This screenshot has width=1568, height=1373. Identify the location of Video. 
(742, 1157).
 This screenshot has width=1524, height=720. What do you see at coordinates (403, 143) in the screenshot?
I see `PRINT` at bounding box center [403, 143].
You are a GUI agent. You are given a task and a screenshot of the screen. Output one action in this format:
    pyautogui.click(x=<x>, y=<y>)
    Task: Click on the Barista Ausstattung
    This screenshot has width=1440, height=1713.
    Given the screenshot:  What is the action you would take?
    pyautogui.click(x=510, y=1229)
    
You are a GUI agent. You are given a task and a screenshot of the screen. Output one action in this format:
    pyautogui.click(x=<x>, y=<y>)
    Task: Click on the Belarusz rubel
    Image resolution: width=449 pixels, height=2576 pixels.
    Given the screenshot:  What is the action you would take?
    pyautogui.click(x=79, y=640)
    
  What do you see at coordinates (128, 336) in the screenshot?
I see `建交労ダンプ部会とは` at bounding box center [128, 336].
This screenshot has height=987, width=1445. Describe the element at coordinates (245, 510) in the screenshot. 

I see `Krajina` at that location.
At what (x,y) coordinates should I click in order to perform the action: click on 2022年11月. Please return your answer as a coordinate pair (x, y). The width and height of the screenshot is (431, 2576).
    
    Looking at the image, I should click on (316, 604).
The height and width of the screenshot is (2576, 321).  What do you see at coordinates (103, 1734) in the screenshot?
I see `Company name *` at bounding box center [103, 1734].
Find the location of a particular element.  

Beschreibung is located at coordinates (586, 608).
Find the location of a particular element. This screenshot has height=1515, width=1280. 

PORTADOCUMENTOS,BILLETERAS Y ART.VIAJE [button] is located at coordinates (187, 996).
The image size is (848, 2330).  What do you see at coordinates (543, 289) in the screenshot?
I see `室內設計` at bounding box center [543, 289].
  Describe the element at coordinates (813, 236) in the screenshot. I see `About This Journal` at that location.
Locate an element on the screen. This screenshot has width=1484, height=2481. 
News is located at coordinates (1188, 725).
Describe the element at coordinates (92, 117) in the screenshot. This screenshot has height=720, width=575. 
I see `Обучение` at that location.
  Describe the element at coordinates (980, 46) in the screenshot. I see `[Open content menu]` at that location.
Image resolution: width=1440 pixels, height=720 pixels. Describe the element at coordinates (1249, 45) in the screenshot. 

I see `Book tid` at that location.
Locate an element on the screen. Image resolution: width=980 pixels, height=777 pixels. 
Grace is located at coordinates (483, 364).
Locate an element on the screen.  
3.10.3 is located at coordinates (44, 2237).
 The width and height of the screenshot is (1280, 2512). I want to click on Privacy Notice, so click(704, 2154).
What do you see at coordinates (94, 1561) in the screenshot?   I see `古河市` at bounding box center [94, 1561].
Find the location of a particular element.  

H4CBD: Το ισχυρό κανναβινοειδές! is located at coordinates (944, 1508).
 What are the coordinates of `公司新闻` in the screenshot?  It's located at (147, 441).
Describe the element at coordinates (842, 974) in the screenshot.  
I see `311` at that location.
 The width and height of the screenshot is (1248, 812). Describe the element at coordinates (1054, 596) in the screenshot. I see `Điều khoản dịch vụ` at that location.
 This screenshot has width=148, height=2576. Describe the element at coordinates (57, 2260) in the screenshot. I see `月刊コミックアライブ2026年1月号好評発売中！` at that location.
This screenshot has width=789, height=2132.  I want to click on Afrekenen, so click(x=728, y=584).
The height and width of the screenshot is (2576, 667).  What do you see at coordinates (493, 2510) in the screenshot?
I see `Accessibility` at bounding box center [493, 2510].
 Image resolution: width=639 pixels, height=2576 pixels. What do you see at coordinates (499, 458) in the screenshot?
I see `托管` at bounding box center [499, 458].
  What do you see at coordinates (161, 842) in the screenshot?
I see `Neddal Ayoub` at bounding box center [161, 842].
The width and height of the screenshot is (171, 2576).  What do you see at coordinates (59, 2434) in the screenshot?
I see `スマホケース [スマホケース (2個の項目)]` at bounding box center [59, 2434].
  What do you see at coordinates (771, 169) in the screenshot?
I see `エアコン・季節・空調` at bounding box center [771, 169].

-- YOUR INSTRUCTIONS --
List every line of the material above that contains the word "pixels", copying each one in full. Case counts.

-- RESULT OF THE TASK --
    Image resolution: width=449 pixels, height=2576 pixels.
Image resolution: width=1440 pixels, height=720 pixels. Describe the element at coordinates (1249, 45) in the screenshot. 
Locate an element on the screen. Image resolution: width=980 pixels, height=777 pixels. 
 Image resolution: width=639 pixels, height=2576 pixels. What do you see at coordinates (499, 458) in the screenshot?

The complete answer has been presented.